What this task involves :: Write out, unchanged, the lines of the records below, starting at the line that contains "Toggle bold formatting on selected cell" and ending at the line that contains "coord(808,78)", with both of those lines included.

— BEGIN Task material —

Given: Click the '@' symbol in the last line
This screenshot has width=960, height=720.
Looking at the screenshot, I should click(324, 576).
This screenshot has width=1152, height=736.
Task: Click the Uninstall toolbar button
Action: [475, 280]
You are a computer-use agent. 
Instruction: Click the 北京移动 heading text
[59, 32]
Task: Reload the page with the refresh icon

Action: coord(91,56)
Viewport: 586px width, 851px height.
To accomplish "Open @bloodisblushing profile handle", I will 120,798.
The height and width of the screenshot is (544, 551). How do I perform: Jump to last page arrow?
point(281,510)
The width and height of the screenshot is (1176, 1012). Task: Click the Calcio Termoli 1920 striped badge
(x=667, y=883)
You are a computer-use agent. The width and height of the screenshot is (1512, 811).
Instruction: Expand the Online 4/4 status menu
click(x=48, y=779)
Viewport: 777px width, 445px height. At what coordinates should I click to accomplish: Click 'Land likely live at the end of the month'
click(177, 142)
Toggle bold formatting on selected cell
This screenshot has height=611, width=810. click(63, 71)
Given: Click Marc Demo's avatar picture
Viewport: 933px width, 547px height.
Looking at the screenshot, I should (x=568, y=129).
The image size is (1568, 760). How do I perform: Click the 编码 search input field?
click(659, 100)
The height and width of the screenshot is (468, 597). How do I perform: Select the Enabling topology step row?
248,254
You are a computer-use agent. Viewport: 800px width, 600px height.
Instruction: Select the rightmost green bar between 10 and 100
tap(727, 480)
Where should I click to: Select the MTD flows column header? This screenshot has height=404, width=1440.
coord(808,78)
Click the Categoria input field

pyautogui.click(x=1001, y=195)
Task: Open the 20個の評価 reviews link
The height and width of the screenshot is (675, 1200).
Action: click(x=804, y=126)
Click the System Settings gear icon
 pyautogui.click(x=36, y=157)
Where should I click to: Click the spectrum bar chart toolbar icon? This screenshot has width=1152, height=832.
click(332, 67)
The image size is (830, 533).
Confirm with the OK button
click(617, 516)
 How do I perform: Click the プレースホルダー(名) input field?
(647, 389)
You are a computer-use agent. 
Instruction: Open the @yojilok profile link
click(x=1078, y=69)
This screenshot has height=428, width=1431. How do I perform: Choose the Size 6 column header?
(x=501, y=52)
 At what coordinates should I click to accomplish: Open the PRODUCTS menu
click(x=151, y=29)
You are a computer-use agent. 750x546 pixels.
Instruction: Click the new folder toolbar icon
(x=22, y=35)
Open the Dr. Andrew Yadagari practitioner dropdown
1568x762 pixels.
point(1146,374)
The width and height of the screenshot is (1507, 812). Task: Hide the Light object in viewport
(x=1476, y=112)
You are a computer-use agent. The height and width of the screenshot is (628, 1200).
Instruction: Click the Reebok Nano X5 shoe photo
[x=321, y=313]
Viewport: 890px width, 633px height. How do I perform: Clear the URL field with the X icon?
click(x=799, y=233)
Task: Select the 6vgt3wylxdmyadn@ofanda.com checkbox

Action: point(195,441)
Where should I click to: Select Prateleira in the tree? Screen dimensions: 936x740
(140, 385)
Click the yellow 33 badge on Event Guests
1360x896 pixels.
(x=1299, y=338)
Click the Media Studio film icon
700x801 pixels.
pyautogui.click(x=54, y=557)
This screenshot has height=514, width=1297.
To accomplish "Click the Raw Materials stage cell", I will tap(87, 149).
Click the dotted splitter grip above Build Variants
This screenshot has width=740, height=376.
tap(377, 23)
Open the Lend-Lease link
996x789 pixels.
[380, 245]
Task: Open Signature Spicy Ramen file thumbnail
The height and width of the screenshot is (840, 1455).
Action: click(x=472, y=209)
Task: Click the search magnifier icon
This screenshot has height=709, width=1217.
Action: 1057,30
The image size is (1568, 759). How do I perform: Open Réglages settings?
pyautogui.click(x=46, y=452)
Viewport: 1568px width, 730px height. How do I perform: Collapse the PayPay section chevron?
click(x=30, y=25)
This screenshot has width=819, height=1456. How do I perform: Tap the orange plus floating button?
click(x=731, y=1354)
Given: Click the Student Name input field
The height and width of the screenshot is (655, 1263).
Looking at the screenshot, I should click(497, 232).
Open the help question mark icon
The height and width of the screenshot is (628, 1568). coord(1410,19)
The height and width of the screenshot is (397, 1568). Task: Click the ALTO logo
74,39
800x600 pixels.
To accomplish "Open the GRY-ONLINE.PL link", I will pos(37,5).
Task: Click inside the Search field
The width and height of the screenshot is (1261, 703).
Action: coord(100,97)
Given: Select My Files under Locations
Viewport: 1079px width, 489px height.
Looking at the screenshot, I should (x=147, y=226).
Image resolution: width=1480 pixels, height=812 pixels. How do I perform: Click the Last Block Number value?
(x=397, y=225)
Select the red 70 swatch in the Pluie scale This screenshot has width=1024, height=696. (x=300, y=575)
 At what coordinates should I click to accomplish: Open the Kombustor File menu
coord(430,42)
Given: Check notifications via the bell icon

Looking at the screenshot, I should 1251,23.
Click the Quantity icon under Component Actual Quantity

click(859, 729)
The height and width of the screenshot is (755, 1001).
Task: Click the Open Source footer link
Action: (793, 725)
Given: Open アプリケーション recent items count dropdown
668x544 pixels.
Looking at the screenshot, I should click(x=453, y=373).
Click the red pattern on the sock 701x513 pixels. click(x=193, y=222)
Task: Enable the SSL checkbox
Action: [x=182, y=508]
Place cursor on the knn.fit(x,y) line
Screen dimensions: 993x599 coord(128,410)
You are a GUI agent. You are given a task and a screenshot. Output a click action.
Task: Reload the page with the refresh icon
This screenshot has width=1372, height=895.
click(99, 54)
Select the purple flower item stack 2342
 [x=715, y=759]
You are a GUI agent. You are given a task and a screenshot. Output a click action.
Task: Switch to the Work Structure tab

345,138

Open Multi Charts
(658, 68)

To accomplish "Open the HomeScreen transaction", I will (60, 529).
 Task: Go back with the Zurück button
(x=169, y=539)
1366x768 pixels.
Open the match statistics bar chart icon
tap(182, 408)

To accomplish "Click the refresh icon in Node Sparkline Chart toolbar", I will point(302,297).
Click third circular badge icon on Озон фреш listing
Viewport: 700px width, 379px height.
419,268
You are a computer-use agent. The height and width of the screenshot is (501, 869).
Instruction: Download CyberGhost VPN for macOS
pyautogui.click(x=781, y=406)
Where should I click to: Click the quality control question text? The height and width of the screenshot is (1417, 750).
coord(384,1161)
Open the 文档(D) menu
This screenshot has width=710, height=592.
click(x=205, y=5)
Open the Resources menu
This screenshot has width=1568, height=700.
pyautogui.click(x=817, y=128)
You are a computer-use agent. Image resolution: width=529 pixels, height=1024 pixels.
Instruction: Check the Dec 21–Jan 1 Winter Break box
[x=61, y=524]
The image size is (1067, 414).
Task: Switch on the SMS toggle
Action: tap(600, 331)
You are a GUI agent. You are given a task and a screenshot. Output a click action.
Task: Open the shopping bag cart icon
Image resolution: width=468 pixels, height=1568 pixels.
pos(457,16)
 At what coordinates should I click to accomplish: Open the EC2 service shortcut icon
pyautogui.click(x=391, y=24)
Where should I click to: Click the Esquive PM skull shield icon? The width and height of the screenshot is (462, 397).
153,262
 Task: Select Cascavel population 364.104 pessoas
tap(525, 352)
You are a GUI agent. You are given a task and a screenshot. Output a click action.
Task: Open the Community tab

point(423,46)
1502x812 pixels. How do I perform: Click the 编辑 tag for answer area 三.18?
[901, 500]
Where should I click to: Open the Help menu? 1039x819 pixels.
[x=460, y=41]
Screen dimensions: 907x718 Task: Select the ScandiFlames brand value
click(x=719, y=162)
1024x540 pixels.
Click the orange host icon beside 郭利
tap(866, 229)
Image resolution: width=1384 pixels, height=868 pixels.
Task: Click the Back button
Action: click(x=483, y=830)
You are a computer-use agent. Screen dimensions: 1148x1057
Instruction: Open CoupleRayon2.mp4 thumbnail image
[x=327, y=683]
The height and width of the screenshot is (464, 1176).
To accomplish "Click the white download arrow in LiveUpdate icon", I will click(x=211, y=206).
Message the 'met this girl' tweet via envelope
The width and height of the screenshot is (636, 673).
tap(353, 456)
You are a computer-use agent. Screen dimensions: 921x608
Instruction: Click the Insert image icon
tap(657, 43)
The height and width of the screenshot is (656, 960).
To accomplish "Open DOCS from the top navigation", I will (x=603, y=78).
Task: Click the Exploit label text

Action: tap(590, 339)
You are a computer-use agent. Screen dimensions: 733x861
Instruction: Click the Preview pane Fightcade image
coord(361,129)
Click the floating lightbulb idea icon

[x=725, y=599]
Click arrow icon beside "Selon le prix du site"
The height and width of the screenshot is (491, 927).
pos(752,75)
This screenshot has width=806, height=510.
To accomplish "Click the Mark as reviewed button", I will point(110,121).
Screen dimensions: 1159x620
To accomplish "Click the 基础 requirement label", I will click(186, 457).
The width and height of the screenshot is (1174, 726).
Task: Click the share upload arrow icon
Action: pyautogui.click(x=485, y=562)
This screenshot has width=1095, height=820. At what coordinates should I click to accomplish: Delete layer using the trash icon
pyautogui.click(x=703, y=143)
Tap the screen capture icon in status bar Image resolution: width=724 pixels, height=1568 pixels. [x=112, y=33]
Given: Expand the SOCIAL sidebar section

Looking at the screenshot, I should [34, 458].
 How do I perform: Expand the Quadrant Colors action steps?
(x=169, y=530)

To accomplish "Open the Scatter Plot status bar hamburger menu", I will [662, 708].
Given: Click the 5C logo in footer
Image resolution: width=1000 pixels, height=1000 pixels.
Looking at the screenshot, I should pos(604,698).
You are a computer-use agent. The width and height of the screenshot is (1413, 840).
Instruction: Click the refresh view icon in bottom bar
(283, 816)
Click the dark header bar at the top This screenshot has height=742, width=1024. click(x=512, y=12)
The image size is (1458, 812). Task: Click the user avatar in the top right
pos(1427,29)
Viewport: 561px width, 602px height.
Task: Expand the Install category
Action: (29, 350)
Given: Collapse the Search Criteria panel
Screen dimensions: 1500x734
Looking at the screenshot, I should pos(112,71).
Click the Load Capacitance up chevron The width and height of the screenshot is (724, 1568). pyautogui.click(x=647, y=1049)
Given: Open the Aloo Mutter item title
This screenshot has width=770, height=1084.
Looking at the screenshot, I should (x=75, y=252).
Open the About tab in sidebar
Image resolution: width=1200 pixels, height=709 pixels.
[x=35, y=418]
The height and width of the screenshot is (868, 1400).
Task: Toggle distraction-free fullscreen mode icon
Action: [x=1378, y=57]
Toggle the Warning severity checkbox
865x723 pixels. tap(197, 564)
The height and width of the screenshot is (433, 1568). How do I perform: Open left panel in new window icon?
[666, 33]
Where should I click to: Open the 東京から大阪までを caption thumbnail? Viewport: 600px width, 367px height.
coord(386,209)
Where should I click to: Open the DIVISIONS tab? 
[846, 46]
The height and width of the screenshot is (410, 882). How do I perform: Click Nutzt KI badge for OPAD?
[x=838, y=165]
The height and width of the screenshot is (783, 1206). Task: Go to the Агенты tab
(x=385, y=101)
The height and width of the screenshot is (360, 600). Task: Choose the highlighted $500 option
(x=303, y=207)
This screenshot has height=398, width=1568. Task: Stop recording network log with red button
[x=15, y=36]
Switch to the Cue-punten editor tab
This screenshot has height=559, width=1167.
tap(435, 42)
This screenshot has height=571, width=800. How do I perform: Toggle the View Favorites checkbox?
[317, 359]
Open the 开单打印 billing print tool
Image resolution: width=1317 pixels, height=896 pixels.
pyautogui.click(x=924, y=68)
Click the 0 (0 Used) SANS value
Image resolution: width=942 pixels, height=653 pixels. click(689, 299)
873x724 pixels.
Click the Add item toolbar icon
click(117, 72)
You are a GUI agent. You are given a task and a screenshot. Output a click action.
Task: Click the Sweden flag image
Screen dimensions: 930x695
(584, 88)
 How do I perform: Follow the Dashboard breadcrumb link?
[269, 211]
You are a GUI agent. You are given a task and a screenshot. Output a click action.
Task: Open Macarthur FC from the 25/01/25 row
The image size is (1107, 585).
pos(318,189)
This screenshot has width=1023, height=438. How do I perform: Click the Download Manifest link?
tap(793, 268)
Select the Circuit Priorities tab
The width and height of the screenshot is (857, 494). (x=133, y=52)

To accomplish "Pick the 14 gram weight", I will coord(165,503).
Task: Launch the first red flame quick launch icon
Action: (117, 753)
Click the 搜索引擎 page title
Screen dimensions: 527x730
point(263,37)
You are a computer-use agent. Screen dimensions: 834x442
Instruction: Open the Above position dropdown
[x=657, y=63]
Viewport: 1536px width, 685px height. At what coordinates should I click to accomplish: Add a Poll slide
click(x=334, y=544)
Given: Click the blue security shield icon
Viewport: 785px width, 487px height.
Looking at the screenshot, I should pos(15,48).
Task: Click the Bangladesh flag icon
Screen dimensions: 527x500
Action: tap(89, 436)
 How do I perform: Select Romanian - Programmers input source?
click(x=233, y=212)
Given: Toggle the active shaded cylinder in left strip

— END Task material —

Reply to the exercise ::
Toggle bold formatting on selected cell
This screenshot has height=611, width=810. click(63, 71)
Given: Click Marc Demo's avatar picture
Viewport: 933px width, 547px height.
Looking at the screenshot, I should (x=568, y=129).
The image size is (1568, 760). How do I perform: Click the 编码 search input field?
click(659, 100)
The height and width of the screenshot is (468, 597). How do I perform: Select the Enabling topology step row?
248,254
You are a computer-use agent. Viewport: 800px width, 600px height.
Instruction: Select the rightmost green bar between 10 and 100
tap(727, 480)
Where should I click to: Select the MTD flows column header? This screenshot has height=404, width=1440.
coord(808,78)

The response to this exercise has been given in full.